Minha
mãe me ensinou a lavar a louça antes de partir. Secar os pratos, dobrar as
roupas, varrer o chão. Não deixar pendências, sabe? E eu, tomada pela teimosia
ou, muito mais provavelmente, pela preguiça, nunca dei ouvidos. Botava a trouxa
de roupas amassadas nas costas e ia. Simplesmente ia. Com ou sem rumo, deixando
um rastro de bagunça pra trás. Escondendo às costas toda a minha confusão.

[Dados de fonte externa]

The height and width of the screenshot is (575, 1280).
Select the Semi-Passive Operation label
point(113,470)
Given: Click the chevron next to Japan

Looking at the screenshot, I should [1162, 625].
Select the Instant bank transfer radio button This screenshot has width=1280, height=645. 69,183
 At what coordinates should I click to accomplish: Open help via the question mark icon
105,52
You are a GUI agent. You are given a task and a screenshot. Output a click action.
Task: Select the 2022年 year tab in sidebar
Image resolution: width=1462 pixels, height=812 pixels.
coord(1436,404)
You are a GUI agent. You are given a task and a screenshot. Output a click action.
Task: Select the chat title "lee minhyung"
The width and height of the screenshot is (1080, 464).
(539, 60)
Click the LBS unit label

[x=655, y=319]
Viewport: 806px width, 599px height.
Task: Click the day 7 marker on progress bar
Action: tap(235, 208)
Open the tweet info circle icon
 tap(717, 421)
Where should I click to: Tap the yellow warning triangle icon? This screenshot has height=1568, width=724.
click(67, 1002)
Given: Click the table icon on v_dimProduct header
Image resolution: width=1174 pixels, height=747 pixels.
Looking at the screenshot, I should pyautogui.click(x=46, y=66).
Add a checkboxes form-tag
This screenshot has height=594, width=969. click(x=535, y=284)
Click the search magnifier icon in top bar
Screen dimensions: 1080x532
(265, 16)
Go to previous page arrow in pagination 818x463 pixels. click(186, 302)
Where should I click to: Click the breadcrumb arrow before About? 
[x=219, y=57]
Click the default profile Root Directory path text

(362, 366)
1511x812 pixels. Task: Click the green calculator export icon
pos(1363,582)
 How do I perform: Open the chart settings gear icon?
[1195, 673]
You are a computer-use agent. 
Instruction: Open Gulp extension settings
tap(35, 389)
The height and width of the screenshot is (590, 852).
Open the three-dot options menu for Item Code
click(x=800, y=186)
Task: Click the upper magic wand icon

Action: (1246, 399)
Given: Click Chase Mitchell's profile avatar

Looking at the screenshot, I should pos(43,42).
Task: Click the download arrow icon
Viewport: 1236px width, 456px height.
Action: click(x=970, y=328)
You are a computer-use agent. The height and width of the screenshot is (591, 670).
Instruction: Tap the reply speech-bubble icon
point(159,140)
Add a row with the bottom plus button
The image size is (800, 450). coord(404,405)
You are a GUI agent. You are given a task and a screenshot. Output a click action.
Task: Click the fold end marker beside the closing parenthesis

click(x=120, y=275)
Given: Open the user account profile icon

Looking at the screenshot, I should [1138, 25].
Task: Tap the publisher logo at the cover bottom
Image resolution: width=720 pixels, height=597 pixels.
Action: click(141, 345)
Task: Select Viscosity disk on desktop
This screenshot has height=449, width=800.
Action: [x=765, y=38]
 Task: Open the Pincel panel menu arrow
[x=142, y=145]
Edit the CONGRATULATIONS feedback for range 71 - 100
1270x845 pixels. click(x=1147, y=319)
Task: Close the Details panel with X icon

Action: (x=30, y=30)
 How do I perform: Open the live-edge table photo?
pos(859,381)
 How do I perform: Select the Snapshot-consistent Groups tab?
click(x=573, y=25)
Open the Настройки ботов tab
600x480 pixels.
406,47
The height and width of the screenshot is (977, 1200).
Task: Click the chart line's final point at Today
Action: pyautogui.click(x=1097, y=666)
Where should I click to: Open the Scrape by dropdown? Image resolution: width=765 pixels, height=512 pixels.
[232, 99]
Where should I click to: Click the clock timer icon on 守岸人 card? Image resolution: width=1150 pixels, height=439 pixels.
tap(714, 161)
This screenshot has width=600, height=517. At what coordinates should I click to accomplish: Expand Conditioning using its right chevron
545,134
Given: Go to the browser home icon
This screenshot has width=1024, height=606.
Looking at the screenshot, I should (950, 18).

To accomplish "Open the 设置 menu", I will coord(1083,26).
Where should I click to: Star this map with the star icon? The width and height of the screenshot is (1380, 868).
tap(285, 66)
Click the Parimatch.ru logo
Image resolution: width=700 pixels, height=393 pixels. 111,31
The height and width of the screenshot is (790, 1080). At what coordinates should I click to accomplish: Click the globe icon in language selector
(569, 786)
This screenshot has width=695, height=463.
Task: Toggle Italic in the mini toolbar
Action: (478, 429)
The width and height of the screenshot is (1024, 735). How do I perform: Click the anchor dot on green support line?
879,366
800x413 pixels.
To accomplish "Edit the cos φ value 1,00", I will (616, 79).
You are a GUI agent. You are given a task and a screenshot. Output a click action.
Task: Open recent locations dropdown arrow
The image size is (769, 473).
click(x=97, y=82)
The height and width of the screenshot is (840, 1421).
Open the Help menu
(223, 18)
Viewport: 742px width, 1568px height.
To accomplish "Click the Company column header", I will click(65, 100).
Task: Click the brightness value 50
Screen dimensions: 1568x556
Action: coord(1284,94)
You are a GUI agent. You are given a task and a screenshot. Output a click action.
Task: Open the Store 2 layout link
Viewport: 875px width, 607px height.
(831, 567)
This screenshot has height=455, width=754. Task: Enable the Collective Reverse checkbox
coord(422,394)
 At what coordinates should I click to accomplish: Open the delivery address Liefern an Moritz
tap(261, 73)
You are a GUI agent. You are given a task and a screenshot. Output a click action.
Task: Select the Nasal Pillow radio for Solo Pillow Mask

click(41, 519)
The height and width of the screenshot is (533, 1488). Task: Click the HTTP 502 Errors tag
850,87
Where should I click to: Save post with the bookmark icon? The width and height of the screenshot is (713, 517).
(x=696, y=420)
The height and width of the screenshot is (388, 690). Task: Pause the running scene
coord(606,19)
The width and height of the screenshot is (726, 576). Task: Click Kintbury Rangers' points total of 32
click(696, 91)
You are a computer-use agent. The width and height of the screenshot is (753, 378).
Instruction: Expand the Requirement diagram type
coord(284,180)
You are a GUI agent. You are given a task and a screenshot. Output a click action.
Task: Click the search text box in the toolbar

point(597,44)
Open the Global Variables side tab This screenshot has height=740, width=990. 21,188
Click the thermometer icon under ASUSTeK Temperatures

Fazendo de conta que podia ser feliz assim. Mãe disse que era cedo. Pediu umas
horas, uns dias, uns meses. Sempre foi cedo demais. Logo eu, que nunca acordei
com as galinhas, logo eu, eu parti. E, no meio do caminho, um pombo-correio, um
sinal, um pedido pra voltar. Mas eu não volto. Posso andar em círculos, errar o
destino, me perder na bifurcação. Mas, voltar, não posso. As costas doem, olho
para trás. Sinto que abortei outra missão. Porque partir dói. Porque abortar
parte. Porque despedidas deixam um vazio ensurdecedor, que abre espaço para o
silêncio da paz que sempre está por vir. E vem. Vagarosa, sublime, macia. Ela
se aconchega nos cantos do vazio do adeus. Ela planta uma semente no vácuo
abortado dentro de nós. E, enquanto eu continuo minha caminhada, sinto o espaço
entre meus dedos serem preenchidos por um calor aconchegante que vai
massageando meus instintos até o pé da nuca. Um sentimento. Sente? Sabe? Daí sim
eu posso voltar. Tomo um shot de pinga, mordo um pão dormido, durmo um sofá
rasgado. E quando eu acordar de novo, pronta para mais um aborto, passo um
espanador nos móveis pra disfarçar a sujeira e não deixo que tirem nada do
lugar. Esboço. Disboto. Boto. Eu boto a trouxa de roupas amassadas nas costas e
vou. Simplesmente vou.
2 comentários:
Oi, tudo bom?
Esta é a primeira vez que eu passo pelo teu blog e te digo que é difícil não se encantar pela tua escrita poética e imagética. É interessante como você faz textos curtos e ao mesmo tempo tão cinematográficos. Coisa boa.
A. José
www.conteiro.wordpress.com
Querido José. Tudo ótimo e com você?
Fico muito lisonjeada com tamanha sensibilidade e esmero em expressar o que sente ao ler os textos do Lambida Casual. É sempre muito bem-vinda essa maravilha de energia! Escrever é ótimo, mas ter interlocutores é que é coisa boa de verdade!
Muitíssimo obrigada.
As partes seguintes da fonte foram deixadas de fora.